Clinical efficacy in patients with HDA was similar between abatacept, adalimumab, and tocilizumab. This is the first study to demonstrate the clinical efficacy of three different classes of biologics in RA patients with HDA in clinical practice from the TBCR. Given that neither adalimumab nor tocilizumab were independent factors for achieving LDA or remission compared with abatacept, we suggest that there are no significant differences between the three biologics regarding clinical efficacy for HDA RA. However, several differences were observed. Tocilizumab treatment resulted in a higher proportion of patients who achieved a moderate EULAR response at 24 weeks and was an independent factor for a moderate EULAR response at 24 weeks compared to abatacept. Cytokine-blocking biologics, specifically tocilizumab, led to normal acute phase reactants (e.g. CRP or ESR) in almost all patients. While this constitutes a positive treatment effect, improvement in CRP might lead to an overestimation of the EULAR response rate based on DAS28-CRP [19]. Abatacept had an average discontinuation rate due to insufficient clinical efficacy. Adalimumab had the highest discontinuation rate due to insufficiency despite a higher proportion of biologic-naïve patients and concomitant MTX use compared to abatacept and tocilizumab, which could be due to relatively low MTX doses in Japan compared to doses used in European countries and the USA. It will be necessary to study patients treated with higher doses of MTX in the future. Tocilizumab had the lowest discontinuation rate due to insufficiency despite having the lowest proportion of biologic-naïve patients and concomitant MTX use. This could be partially explained by a higher rate of achieving a EULAR response, which generally encourages physicians to continue treatment even if clinical efficacy appears to be inadequate. It will be necessary to study whether low discontinuation rates can be maintained for longer periods of time. In contrast, tocilizumab demonstrated the highest discontinuation rate due to adverse events compared to abatacept. Abatacept satisfactorily balances clinical efficacy and safety in RA patients with HDA.

‘Biologic-naïve’ was an independent factor for achieving LDA or EULAR responses at 24 weeks in patients treated with abatacept. Similar to other classes of biologics, abatacept likely demonstrates optimal efficacy in biologic-naïve patients. Several reports have indicated that adalimumab or tocilizumab demonstrate higher efficacy in biologic-naïve patients compared to patients with a history of prior biologic use [5, 2026]. Advanced functional impairment has also been reported as a negative factor regarding clinical efficacy of adalimumab and tocilizumab [1, 18, 27, 28]. ‘Better physical function’ in all patients treated with abatacept was an independent factor for achieving LDA. In patients with HDA at baseline using abatacept, adalimumab, or tocilizumab, ‘biologic-naïve’ or ‘better physical function’ were independent factors for achieving LDA or remission rather than the specific agent used. Thus, baseline characteristics are more critical than treatment agents for predicting favourable clinical efficacy in RA patients with HDA.

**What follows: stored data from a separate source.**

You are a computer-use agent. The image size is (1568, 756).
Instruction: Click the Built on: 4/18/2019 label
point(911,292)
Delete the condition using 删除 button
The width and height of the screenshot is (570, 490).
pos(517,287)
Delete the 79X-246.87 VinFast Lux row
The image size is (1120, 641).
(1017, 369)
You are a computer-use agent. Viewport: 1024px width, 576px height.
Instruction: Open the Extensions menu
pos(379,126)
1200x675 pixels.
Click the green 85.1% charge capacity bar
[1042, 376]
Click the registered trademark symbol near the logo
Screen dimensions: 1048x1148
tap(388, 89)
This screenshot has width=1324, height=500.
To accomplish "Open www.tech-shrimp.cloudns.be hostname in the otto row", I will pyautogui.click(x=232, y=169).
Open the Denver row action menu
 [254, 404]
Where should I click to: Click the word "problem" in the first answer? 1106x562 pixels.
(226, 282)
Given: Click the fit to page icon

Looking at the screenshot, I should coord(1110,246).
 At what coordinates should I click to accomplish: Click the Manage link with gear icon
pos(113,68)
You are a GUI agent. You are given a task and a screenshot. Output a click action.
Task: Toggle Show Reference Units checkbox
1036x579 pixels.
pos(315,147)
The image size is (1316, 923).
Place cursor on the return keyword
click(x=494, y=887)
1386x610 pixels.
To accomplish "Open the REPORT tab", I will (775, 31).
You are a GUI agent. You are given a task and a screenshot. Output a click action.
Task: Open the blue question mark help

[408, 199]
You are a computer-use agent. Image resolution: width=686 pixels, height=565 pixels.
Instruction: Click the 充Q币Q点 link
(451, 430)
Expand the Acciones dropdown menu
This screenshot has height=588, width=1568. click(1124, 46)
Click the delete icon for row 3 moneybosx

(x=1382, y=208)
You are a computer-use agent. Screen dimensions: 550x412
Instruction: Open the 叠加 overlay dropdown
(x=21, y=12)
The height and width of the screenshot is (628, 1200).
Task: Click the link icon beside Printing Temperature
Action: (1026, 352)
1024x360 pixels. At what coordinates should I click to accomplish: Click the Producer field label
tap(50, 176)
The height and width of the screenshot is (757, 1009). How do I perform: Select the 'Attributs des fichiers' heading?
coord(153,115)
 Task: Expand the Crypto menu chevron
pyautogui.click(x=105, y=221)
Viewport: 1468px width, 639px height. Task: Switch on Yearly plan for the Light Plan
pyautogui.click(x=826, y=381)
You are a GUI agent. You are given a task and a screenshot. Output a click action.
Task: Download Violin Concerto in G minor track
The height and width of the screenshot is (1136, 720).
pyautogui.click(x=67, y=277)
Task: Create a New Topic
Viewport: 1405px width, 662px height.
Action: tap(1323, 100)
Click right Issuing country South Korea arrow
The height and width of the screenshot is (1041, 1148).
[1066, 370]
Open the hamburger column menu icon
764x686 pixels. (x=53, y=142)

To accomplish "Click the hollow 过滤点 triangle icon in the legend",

This study has several limitations. It was observational and not randomised, and treatments were likely influenced by patient characteristics and other factors such as preference of administration routes. Although concomitant MTX use was not an independent factor for achieving LDA, remission, or a moderate EULAR response in all patients treated with abatacept and patients with HDA treated with abatacept, adalimumab, or tocilizumab, the mean MTX dose was relatively low in this study. Future studies with higher MTX doses are necessary to conclude whether MTX has a synergistic effect. In addition, radiographic data were not available. Due to the importance of joint protective effects in demonstrating clinical efficacy, evaluating radiographic changes in patients treated with abatacept will be necessary in the future.

In conclusion, this study demonstrated the clinical efficacy of abatacept, adalimumab, and tocilizumab in clinical practice. The clinical efficacy in RA patients with HDA was similar between the three classes of biologics. We suggest that abatacept can be used to treat patients with low, moderate, and high disease activity in clinical practice.